Gustave Miklos

1888 1967
(Hongrie) 1888 /   (France) 1967

Gustave Miklos étudie la peinture à l’Ecole des Beaux-Arts de Budapest et suit également des cours à l’Ecole des Arts Décoratifs.

Il arrive à Paris en 1909 et s’installe à La Ruche, où il retrouve son compatriote et ami Joseph Czaky, qui est arrivé en France quelques mois auparavant.

Son œuvre est rapidement exposée au Salon d’Automne et au Salon des Indépendants. En 1914, Gustave Miklos s’engage dans l’armée française. Il sert dans le Bataillon d’Orient, à Salonique, où il découvre l’art byzantin.
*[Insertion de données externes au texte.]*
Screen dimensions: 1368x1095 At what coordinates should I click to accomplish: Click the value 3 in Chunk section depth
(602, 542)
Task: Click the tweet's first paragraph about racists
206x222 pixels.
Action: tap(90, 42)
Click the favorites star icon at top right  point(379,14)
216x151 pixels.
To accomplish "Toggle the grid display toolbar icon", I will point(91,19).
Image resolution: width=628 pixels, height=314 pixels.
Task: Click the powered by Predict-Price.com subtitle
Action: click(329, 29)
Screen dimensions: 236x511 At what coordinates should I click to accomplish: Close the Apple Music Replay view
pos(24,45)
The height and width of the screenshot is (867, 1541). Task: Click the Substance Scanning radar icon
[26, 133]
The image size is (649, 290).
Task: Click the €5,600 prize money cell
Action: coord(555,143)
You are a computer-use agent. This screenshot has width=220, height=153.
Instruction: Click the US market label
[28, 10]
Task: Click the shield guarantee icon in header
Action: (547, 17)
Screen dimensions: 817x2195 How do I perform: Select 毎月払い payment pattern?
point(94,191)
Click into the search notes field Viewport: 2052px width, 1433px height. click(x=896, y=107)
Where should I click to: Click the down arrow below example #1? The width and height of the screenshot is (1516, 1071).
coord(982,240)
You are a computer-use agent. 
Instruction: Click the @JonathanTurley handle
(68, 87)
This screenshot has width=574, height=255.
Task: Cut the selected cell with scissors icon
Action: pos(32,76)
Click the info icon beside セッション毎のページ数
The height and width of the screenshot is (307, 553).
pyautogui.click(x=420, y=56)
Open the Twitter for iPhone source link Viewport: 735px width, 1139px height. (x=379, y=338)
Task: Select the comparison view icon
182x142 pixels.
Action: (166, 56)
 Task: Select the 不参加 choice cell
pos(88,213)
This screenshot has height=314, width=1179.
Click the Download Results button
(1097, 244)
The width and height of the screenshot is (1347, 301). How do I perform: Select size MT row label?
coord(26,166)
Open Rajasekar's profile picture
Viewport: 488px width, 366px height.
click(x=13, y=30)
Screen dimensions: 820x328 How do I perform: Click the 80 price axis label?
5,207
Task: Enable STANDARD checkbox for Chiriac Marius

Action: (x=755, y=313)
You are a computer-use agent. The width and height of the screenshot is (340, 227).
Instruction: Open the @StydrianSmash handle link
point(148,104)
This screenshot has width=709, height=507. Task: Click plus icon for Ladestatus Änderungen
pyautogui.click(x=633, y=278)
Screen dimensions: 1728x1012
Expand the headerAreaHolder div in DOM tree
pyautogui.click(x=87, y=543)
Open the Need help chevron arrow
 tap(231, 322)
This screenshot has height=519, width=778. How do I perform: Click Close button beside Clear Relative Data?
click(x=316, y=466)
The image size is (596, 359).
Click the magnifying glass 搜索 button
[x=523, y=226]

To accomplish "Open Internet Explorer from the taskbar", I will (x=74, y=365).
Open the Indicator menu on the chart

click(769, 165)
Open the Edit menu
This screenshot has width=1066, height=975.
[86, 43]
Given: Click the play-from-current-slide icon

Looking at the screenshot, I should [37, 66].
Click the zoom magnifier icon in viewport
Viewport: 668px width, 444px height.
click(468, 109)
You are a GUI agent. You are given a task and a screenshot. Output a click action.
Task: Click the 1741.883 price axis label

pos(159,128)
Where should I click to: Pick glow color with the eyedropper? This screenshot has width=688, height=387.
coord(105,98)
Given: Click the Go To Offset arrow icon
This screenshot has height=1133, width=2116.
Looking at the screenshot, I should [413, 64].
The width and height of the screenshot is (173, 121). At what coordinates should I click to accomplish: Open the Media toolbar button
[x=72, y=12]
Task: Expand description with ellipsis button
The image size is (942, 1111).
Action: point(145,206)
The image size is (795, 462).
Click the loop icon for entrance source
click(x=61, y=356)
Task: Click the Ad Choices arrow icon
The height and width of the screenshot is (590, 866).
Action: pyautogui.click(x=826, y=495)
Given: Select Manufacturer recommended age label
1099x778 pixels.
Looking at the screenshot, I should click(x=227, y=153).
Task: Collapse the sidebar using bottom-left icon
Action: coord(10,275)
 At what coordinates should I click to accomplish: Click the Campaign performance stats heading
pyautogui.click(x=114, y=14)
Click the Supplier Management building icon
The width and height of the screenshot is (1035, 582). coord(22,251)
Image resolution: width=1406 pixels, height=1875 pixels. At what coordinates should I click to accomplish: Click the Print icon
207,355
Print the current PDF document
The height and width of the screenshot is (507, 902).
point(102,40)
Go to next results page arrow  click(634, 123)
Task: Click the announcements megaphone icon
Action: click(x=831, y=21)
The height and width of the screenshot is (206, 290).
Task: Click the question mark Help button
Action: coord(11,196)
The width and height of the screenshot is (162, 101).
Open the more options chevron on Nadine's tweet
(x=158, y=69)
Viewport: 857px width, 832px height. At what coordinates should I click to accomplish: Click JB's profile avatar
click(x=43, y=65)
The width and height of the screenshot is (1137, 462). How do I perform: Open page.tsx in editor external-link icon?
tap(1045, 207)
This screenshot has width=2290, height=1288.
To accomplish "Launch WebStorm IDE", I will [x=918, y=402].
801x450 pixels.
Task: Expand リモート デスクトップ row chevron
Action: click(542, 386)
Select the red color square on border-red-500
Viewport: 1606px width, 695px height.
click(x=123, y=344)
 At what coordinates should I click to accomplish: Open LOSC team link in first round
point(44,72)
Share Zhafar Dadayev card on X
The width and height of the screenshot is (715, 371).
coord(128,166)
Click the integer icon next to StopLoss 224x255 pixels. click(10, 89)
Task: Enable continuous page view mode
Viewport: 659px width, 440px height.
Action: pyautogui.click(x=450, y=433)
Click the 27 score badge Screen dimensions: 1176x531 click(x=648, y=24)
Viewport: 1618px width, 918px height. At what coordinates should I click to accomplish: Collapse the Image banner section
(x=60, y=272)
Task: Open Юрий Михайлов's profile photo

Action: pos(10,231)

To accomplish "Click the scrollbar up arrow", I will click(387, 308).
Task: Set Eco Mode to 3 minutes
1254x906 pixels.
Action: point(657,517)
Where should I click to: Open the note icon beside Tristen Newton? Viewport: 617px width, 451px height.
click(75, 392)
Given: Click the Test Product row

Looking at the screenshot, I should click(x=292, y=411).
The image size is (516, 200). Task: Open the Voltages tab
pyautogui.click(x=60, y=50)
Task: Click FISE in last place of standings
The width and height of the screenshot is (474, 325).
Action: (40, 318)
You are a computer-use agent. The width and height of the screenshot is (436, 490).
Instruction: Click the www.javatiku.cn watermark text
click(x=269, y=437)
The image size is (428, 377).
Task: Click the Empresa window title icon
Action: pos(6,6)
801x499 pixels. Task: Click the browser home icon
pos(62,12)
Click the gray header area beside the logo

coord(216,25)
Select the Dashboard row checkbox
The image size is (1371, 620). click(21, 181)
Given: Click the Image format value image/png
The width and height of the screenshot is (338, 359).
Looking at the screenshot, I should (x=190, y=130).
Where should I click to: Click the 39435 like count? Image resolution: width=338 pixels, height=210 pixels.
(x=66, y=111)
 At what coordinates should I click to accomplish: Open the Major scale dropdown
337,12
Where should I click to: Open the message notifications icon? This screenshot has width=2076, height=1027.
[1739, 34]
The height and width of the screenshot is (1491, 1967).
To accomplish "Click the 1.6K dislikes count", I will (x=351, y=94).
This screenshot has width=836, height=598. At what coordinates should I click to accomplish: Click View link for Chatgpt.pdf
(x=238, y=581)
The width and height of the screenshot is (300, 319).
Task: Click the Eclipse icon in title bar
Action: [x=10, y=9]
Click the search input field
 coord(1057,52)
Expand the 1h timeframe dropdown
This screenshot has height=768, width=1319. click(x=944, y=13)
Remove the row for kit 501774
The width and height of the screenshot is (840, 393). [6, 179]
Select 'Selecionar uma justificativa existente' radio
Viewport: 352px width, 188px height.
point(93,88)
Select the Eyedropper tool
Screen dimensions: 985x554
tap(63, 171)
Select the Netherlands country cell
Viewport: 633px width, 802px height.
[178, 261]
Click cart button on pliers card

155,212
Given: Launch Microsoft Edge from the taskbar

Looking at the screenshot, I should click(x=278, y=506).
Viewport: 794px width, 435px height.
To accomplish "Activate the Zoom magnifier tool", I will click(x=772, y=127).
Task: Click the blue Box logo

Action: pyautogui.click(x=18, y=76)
Cette révélation aura une influence importante sur son œuvre.

Il retourne à Paris en 1919 et se lie avec les artistes des mouvements d’avant-garde. Il fréquente l’atelier de laque Brugier et s’intéresse à l’art de l’émail. En 1921, il rencontre Jean Dunand, un laqueur réputé pour qui il travaille occasionnellement. Dans les années qui suivent, il consacre l’essentiel de son temps à la sculpture.

Le célèbre couturier Jacques Doucet découvre le travail de Gustave Miklos au Salon des Artistes Indépendants en 1920, et lui commande des tapis et une série de pièces émaillées. Miklos entretiendra une relation avec ce collectionneur jusqu’à la mort de ce-dernier en 1929. Jeanne Lanvin et le Baron Robert de Rotschield collectionnent également son travail.

Influencé par l’artiste Jean Lambert-Rucki, il abandonne la peinture et se consacre à la sculpture. Son travail en émail des métaux est exposé à la galerie de l’Effort Moderne en 1923 et remporte un certain succès.

En 1930, il est membre fondateur de l’Union des Artistes Modernes (UAM). Il participe à l’Exposition internationale de 1937.

A partir de 1940, il partage son temps entre la sculpture, la décoration et l’enseignement.

Il meurt dans la solitude et le dénuement.